◆ **Directions for this task**: Return all lines in the data where the string "with" can be found.

>>>>>

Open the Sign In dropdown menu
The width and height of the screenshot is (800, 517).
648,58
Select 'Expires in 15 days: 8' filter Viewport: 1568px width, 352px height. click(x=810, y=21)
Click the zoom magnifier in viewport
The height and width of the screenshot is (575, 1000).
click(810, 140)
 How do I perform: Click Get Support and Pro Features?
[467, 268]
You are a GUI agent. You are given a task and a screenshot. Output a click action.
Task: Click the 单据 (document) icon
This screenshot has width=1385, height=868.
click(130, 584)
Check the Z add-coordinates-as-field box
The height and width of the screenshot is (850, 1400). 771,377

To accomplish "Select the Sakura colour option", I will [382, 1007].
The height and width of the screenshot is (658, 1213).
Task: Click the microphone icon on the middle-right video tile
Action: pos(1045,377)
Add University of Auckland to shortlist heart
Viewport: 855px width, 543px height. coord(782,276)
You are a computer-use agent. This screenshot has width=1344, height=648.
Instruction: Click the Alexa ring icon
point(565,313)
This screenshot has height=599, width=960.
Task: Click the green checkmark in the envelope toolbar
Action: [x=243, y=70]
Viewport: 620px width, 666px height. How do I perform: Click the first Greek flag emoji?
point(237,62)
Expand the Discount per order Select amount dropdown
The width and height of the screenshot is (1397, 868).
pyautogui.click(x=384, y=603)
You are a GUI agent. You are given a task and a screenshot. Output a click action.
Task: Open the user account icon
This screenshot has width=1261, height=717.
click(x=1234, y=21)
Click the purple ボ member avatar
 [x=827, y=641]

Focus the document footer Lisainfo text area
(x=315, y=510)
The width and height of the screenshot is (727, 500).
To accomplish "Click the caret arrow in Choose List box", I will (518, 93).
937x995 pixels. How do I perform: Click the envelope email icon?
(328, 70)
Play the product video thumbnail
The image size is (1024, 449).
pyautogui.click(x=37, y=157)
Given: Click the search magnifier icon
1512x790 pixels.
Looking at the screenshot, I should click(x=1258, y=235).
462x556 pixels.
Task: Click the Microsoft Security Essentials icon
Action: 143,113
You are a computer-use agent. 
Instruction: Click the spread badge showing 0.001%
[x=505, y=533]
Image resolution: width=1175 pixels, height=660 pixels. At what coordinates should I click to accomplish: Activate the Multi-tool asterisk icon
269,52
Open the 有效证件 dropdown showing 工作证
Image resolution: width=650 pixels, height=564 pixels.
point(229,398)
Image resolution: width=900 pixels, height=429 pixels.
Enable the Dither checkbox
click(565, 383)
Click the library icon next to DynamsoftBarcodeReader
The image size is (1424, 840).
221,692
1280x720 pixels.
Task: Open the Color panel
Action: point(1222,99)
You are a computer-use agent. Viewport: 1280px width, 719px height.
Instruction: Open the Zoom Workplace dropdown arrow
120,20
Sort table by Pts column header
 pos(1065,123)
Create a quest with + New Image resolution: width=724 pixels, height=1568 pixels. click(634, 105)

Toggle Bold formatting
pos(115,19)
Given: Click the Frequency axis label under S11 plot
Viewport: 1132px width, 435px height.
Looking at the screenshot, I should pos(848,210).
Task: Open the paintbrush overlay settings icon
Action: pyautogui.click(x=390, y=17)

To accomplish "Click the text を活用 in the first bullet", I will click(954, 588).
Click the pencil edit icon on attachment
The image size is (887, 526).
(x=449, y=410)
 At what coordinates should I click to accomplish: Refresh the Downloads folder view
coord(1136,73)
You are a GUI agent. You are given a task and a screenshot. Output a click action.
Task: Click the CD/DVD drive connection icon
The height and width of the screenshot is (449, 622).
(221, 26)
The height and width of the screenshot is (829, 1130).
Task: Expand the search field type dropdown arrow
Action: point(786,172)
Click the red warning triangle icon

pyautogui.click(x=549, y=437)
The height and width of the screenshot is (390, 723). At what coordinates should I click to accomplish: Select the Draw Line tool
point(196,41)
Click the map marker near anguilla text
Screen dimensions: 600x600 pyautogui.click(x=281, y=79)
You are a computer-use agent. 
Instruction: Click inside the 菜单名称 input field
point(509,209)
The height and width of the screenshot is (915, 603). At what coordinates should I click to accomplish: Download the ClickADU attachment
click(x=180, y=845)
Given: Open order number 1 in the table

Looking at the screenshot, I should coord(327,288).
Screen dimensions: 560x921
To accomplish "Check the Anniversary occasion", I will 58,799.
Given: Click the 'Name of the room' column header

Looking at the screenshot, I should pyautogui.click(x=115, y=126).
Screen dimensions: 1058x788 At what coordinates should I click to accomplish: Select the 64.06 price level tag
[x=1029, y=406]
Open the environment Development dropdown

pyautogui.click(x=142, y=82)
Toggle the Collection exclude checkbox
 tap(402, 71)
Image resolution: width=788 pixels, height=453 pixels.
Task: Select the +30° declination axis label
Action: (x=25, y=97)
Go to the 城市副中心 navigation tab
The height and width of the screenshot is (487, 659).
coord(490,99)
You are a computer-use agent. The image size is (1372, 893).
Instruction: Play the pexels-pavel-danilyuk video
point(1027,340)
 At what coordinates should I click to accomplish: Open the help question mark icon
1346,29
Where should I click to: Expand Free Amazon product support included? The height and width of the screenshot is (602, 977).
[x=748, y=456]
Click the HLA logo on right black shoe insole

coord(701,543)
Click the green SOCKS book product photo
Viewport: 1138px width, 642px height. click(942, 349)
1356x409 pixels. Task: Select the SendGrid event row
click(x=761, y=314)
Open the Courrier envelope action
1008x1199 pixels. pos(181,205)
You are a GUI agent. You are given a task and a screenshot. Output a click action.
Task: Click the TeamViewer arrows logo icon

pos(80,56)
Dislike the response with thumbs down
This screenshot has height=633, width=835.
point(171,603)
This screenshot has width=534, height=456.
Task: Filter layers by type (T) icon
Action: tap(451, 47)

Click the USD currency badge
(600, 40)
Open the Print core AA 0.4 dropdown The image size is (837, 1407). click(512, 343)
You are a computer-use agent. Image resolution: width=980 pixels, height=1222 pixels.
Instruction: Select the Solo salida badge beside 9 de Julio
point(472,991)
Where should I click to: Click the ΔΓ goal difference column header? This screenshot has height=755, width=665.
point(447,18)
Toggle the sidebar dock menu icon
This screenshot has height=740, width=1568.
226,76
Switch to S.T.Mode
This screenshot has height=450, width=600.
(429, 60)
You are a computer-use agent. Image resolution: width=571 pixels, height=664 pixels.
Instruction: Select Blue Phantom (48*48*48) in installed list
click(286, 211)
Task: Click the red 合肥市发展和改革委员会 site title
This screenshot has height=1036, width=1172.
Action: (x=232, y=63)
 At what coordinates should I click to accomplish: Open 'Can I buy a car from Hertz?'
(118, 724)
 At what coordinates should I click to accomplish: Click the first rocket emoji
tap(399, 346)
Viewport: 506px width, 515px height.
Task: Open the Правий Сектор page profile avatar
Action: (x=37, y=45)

<<<<<

◆ **Response**:
Create a quest with + New Image resolution: width=724 pixels, height=1568 pixels. click(634, 105)
Dislike the response with thumbs down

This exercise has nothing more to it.